La Sir Sicoma Monini Perugia conquista il Mondiale per Club maschile: netto 3-0 sull’Osaka Bluteon e terzo titolo mondiale nella storia del club.

Osmany Juantorena, Italvolley maschile

Il volley italiano continua a dettare legge a livello internazionale e lo fa ancora una volta grazie a Perugia. Dopo il trionfo di Scandicci nel torneo femminile, arriva anche il sigillo maschile: la Sir Sicoma Monini conquista il Mondiale per Club battendo in finale l’Osaka Bluteon con un secco 3-0 (25-20, 25-21, 29-27). Un successo che vale il terzo titolo mondiale per il club umbro, già vincitore nel 2022 e nel 2023, e che conferma l’eccellenza del movimento italiano.
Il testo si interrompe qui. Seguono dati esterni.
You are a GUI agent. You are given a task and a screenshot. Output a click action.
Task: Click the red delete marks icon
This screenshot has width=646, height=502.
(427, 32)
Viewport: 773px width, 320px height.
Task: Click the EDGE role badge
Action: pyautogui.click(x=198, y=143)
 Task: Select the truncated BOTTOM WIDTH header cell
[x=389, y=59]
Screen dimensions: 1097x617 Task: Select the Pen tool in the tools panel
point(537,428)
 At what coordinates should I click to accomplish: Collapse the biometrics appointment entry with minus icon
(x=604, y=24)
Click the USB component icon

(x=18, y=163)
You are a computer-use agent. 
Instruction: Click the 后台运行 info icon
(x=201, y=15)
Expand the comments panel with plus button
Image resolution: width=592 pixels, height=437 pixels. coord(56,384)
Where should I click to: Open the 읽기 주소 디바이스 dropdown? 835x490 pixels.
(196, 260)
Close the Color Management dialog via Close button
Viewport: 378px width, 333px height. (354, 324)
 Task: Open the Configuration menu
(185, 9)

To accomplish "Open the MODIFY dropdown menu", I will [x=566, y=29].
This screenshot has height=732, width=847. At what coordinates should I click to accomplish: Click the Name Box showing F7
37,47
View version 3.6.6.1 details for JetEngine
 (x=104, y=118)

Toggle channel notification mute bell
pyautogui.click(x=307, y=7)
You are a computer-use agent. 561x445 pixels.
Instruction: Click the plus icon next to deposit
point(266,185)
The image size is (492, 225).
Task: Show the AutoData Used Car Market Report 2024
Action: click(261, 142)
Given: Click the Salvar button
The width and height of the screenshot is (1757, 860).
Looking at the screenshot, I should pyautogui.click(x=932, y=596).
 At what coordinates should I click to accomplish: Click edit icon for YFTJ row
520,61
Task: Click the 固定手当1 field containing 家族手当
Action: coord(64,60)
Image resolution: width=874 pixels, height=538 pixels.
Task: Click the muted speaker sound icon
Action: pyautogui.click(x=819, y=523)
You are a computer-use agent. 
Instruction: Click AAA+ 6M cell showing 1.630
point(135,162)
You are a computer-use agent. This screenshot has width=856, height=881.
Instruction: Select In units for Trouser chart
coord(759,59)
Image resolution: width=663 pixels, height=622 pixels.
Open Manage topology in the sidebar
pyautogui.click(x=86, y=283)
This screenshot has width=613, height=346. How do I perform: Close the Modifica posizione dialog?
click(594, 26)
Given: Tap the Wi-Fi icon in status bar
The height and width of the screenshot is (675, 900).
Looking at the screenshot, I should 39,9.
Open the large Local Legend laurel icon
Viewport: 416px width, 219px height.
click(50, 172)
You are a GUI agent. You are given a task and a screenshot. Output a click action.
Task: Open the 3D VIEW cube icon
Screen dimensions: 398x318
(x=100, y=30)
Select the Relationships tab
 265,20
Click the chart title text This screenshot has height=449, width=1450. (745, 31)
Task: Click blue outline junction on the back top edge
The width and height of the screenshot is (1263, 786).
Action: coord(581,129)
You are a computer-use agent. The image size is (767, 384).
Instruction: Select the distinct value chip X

La finale disputata a Belém, in Brasile, ha visto Perugia partire forte sin dai primi scambi. Nel primo set gli umbri prendono rapidamente il controllo del gioco, spinti dalla regia lucida di Simone Giannelli e dall’efficacia offensiva di Ben Tara, che chiuderà il match da top-scorer con 16 punti. Il massimo vantaggio sul +6 indirizza il parziale, chiuso 25-20 anche grazie agli errori di un Osaka visibilmente sotto pressione.

Il secondo set segue un copione simile: equilibrio iniziale, poi l’accelerazione di Perugia che scappa sul 14-10 e gestisce il margine fino al 25-21 finale. La Sir dimostra solidità mentale e continuità, elementi che fanno la differenza nei momenti chiave.

Il terzo parziale è il più combattuto e ricorda da vicino l’equilibrio visto nella sfida della fase a gironi. Osaka reagisce con orgoglio, trascinata da Nishida e Lopez, arrivando ad avere quattro set point a disposizione. Qui emerge però tutta la forza caratteriale di Perugia: Semeniuk e compagni annullano ogni occasione, pareggiano sul 24-24 e resistono fino allo strappo decisivo. L’errore di Nishida e la stoccata finale di Giannelli fissano il 29-27 che consegna il trofeo agli umbri.

Con questa vittoria, Perugia si conferma una delle grandi potenze del volley mondiale e riporta il titolo in Italia, completando un Mondiale per Club da protagonisti assoluti. Un successo che è il frutto di qualità tecnica, esperienza e una mentalità vincente ormai consolidata.